*Prompt*
Convert the lines below into a JSON list of strings, one string per line, and leave out any blank lines.
════
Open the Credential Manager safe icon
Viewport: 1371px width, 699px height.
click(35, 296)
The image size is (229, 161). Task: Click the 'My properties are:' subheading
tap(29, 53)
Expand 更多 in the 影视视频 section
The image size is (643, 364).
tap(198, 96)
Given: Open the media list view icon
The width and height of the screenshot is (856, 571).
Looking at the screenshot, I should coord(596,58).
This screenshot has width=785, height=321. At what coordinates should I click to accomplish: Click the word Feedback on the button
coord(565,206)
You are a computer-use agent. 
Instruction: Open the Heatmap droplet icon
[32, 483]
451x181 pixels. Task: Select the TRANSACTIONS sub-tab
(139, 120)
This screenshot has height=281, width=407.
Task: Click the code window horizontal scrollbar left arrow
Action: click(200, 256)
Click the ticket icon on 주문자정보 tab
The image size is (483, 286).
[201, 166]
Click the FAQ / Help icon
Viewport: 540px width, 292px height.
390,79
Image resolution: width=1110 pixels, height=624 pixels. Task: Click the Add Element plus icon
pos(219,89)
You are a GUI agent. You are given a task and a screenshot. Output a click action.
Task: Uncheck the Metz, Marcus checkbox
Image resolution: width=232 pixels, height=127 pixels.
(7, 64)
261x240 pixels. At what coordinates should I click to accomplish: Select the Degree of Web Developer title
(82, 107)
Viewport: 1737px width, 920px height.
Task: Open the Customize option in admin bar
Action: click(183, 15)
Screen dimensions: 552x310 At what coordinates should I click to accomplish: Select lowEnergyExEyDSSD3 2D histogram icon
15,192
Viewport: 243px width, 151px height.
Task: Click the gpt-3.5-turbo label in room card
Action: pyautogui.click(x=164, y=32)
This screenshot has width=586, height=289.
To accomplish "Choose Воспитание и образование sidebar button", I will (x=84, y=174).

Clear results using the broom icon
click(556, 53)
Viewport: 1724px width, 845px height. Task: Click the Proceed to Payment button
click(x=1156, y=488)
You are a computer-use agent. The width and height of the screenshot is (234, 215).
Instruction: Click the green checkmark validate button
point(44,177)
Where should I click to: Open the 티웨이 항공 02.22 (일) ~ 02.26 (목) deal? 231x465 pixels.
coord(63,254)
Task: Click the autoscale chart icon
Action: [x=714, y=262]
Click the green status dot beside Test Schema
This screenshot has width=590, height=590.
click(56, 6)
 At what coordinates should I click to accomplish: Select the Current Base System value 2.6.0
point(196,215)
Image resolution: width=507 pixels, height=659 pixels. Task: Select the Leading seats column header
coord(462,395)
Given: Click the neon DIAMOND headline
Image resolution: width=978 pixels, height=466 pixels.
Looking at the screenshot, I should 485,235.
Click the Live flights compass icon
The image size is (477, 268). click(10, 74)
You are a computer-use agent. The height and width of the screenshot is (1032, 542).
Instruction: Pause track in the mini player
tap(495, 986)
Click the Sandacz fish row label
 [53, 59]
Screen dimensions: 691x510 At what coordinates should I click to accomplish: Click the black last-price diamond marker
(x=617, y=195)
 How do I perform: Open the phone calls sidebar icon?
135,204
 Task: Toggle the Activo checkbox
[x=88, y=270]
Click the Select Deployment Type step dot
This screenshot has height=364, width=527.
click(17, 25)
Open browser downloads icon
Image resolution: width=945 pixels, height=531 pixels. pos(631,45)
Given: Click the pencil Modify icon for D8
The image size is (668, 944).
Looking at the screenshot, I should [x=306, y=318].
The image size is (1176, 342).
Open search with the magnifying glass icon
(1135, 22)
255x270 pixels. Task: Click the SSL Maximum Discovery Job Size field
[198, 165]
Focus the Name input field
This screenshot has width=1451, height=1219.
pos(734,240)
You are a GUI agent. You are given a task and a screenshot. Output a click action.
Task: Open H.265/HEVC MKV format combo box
════
*Answer for this exercise*
[
  "Open the Credential Manager safe icon",
  "Viewport: 1371px width, 699px height.",
  "click(35, 296)",
  "The image size is (229, 161). Task: Click the 'My properties are:' subheading",
  "tap(29, 53)",
  "Expand 更多 in the 影视视频 section",
  "The image size is (643, 364).",
  "tap(198, 96)",
  "Given: Open the media list view icon",
  "The width and height of the screenshot is (856, 571).",
  "Looking at the screenshot, I should coord(596,58).",
  "This screenshot has width=785, height=321. At what coordinates should I click to accomplish: Click the word Feedback on the button",
  "coord(565,206)",
  "You are a computer-use agent. ",
  "Instruction: Open the Heatmap droplet icon",
  "[32, 483]",
  "451x181 pixels. Task: Select the TRANSACTIONS sub-tab",
  "(139, 120)",
  "This screenshot has height=281, width=407.",
  "Task: Click the code window horizontal scrollbar left arrow",
  "Action: click(200, 256)",
  "Click the ticket icon on 주문자정보 tab",
  "The image size is (483, 286).",
  "[201, 166]",
  "Click the FAQ / Help icon",
  "Viewport: 540px width, 292px height.",
  "390,79",
  "Image resolution: width=1110 pixels, height=624 pixels. Task: Click the Add Element plus icon",
  "pos(219,89)",
  "You are a GUI agent. You are given a task and a screenshot. Output a click action.",
  "Task: Uncheck the Metz, Marcus checkbox",
  "Image resolution: width=232 pixels, height=127 pixels.",
  "(7, 64)",
  "261x240 pixels. At what coordinates should I click to accomplish: Select the Degree of Web Developer title",
  "(82, 107)",
  "Viewport: 1737px width, 920px height.",
  "Task: Open the Customize option in admin bar",
  "Action: click(183, 15)",
  "Screen dimensions: 552x310 At what coordinates should I click to accomplish: Select lowEnergyExEyDSSD3 2D histogram icon",
  "15,192",
  "Viewport: 243px width, 151px height.",
  "Task: Click the gpt-3.5-turbo label in room card",
  "Action: pyautogui.click(x=164, y=32)",
  "This screenshot has width=586, height=289.",
  "To accomplish \"Choose Воспитание и образование sidebar button\", I will (x=84, y=174).",
  "Clear results using the broom icon",
  "click(556, 53)",
  "Viewport: 1724px width, 845px height. Task: Click the Proceed to Payment button",
  "click(x=1156, y=488)",
  "You are a computer-use agent. The width and height of the screenshot is (234, 215).",
  "Instruction: Click the green checkmark validate button",
  "point(44,177)",
  "Where should I click to: Open the 티웨이 항공 02.22 (일) ~ 02.26 (목) deal? 231x465 pixels.",
  "coord(63,254)",
  "Task: Click the autoscale chart icon",
  "Action: [x=714, y=262]",
  "Click the green status dot beside Test Schema",
  "This screenshot has width=590, height=590.",
  "click(56, 6)",
  " At what coordinates should I click to accomplish: Select the Current Base System value 2.6.0",
  "point(196,215)",
  "Image resolution: width=507 pixels, height=659 pixels. Task: Select the Leading seats column header",
  "coord(462,395)",
  "Given: Click the neon DIAMOND headline",
  "Image resolution: width=978 pixels, height=466 pixels.",
  "Looking at the screenshot, I should 485,235.",
  "Click the Live flights compass icon",
  "The image size is (477, 268). click(10, 74)",
  "You are a computer-use agent. The height and width of the screenshot is (1032, 542).",
  "Instruction: Pause track in the mini player",
  "tap(495, 986)",
  "Click the Sandacz fish row label",
  " [53, 59]",
  "Screen dimensions: 691x510 At what coordinates should I click to accomplish: Click the black last-price diamond marker",
  "(x=617, y=195)",
  " How do I perform: Open the phone calls sidebar icon?",
  "135,204",
  " Task: Toggle the Activo checkbox",
  "[x=88, y=270]",
  "Click the Select Deployment Type step dot",
  "This screenshot has height=364, width=527.",
  "click(17, 25)",
  "Open browser downloads icon",
  "Image resolution: width=945 pixels, height=531 pixels. pos(631,45)",
  "Given: Click the pencil Modify icon for D8",
  "The image size is (668, 944).",
  "Looking at the screenshot, I should [x=306, y=318].",
  "The image size is (1176, 342).",
  "Open search with the magnifying glass icon",
  "(1135, 22)",
  "255x270 pixels. Task: Click the SSL Maximum Discovery Job Size field",
  "[198, 165]",
  "Focus the Name input field",
  "This screenshot has width=1451, height=1219.",
  "pos(734,240)",
  "You are a GUI agent. You are given a task and a screenshot. Output a click action.",
  "Task: Open H.265/HEVC MKV format combo box"
]